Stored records
.....

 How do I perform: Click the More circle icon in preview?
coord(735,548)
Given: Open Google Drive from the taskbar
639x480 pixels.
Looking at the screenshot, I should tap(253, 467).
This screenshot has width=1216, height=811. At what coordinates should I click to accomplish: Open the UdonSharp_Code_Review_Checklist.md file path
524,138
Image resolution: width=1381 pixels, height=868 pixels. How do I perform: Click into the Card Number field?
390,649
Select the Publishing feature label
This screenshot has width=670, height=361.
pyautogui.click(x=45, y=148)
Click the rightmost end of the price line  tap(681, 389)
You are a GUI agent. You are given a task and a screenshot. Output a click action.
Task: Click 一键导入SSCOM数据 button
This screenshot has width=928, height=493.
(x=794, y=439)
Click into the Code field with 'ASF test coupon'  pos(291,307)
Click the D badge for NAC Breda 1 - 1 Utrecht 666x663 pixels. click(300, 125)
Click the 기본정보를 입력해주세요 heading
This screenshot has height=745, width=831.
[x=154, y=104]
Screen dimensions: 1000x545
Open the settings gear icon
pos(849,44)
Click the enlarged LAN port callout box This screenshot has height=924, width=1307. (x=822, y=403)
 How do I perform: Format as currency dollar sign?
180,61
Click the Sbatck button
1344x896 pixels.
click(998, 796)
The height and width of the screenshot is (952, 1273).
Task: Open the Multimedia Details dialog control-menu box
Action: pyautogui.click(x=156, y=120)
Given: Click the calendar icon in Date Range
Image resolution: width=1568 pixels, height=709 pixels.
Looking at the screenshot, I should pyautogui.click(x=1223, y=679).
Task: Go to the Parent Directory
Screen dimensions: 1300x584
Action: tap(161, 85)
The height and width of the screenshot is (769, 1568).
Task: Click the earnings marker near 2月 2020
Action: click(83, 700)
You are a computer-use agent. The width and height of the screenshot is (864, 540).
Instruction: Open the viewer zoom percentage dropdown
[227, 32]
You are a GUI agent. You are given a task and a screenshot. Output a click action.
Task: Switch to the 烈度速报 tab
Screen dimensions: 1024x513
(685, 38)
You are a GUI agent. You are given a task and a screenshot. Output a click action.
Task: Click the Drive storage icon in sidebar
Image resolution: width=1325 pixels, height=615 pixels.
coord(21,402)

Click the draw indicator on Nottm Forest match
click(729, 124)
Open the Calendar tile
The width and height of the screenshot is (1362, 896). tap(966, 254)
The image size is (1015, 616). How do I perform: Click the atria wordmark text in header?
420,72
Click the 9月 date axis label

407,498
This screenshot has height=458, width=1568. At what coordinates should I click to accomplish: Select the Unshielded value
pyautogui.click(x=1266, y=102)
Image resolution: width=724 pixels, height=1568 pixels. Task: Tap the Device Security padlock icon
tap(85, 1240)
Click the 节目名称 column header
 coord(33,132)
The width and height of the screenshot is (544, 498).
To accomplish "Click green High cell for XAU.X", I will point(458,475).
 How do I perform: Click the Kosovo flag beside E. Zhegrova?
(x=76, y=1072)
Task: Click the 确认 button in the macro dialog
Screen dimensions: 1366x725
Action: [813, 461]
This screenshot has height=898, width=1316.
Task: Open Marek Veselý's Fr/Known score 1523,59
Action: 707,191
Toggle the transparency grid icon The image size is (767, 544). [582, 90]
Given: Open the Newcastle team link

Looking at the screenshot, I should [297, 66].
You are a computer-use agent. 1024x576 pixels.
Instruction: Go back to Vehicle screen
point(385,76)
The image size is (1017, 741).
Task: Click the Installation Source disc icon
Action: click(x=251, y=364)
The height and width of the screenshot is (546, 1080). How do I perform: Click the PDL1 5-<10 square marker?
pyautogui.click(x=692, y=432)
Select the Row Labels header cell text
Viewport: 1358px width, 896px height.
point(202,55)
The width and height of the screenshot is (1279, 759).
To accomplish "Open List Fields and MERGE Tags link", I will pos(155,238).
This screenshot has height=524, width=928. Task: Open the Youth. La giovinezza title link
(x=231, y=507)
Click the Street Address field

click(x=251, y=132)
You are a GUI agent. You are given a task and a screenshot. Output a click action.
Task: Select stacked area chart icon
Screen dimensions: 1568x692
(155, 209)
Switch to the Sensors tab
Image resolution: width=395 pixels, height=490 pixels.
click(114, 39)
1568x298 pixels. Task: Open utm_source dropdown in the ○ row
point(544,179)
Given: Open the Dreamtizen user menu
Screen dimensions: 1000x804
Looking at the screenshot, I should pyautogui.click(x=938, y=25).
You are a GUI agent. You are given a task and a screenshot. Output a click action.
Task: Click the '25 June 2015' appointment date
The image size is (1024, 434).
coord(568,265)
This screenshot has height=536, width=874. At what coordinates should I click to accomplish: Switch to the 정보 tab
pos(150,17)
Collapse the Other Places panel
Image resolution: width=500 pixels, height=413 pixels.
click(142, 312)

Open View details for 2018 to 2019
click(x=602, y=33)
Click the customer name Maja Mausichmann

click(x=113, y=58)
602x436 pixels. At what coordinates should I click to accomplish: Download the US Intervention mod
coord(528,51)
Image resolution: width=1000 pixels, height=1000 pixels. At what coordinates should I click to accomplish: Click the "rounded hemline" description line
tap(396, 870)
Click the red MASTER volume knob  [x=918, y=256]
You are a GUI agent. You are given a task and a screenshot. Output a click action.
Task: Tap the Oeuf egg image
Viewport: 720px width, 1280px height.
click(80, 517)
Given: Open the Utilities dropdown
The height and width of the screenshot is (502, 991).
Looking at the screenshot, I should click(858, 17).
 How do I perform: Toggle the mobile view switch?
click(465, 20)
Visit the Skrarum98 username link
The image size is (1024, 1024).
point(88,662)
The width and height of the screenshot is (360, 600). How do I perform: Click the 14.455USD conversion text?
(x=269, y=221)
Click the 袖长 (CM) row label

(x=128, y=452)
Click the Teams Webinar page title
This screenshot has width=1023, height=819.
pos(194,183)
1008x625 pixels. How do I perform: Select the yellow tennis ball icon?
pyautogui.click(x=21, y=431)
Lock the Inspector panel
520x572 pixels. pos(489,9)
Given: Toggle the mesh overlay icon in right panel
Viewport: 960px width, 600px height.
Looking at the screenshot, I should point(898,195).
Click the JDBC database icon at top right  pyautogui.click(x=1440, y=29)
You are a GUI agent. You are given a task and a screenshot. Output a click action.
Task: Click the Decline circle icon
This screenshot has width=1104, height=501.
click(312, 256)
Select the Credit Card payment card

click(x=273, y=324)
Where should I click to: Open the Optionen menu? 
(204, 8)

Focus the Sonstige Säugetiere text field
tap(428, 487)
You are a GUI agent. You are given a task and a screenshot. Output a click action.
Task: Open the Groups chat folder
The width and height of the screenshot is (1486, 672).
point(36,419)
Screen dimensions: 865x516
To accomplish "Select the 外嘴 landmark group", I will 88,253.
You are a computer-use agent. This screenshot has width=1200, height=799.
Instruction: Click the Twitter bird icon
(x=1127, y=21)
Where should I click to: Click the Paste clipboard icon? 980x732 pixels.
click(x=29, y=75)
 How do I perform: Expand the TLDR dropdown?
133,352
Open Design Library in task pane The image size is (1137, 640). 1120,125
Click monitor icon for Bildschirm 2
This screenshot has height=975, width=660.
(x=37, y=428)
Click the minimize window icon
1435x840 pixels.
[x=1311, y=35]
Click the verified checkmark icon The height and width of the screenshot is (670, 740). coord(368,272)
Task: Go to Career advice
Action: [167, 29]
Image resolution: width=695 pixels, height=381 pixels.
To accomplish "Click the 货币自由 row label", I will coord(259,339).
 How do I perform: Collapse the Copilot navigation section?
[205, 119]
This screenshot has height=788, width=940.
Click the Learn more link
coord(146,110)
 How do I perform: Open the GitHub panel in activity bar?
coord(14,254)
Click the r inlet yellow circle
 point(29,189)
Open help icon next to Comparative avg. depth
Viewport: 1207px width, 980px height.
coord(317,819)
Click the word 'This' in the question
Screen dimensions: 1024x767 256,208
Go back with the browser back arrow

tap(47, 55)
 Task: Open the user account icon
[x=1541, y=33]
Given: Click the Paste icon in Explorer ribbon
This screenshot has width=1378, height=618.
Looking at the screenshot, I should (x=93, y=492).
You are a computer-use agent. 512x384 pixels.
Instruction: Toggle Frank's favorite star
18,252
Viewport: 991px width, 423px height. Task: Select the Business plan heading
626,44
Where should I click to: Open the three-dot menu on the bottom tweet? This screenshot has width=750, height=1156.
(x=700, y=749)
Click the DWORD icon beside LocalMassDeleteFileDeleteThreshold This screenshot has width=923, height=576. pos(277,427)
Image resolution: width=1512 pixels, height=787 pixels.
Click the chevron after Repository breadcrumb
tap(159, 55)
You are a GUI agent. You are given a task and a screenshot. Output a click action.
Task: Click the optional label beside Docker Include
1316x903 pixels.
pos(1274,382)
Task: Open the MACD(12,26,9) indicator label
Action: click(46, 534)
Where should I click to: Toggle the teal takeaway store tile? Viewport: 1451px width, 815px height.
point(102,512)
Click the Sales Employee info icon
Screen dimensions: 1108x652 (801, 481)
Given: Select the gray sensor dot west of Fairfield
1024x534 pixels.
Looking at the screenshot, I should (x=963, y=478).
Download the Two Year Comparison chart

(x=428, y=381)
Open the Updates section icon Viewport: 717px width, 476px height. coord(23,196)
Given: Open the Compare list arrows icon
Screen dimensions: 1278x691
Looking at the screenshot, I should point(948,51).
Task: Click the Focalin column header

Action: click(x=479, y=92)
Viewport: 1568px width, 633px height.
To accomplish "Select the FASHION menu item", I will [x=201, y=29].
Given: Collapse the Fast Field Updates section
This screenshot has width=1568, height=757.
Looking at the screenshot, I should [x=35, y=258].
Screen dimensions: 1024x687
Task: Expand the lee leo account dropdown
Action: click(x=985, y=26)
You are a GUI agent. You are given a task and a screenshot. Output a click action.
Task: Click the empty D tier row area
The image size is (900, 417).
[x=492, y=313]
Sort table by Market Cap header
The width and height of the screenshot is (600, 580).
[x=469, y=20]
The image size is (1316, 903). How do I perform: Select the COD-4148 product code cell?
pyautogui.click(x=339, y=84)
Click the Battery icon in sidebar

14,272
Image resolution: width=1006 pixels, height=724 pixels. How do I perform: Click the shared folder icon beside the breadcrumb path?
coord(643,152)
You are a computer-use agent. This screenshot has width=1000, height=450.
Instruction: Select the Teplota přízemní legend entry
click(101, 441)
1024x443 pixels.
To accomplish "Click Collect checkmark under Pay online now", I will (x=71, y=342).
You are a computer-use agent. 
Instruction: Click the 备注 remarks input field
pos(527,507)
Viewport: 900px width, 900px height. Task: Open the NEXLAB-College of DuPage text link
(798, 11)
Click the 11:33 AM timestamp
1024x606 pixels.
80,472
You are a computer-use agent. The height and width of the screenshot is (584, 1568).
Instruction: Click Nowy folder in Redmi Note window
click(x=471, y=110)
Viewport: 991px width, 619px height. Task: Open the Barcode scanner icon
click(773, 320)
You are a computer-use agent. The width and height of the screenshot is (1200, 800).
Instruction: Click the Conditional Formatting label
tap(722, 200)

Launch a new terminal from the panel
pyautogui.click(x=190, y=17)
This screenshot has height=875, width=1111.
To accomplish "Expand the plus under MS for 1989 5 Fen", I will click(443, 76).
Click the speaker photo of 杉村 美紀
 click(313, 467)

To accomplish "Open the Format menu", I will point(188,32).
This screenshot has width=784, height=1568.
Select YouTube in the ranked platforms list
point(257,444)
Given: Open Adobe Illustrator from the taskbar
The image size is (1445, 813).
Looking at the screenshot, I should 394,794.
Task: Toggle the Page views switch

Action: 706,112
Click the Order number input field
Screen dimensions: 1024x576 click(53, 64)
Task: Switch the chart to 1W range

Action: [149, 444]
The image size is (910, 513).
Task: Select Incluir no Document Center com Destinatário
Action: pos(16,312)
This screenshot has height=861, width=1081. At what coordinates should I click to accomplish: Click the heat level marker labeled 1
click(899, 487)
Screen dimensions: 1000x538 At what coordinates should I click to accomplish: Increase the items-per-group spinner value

.....

• What to work on:
Track down all lines above with the string "taskbar" and copy them.

• Answer to the problem:
Given: Open Google Drive from the taskbar
Given: Open Adobe Illustrator from the taskbar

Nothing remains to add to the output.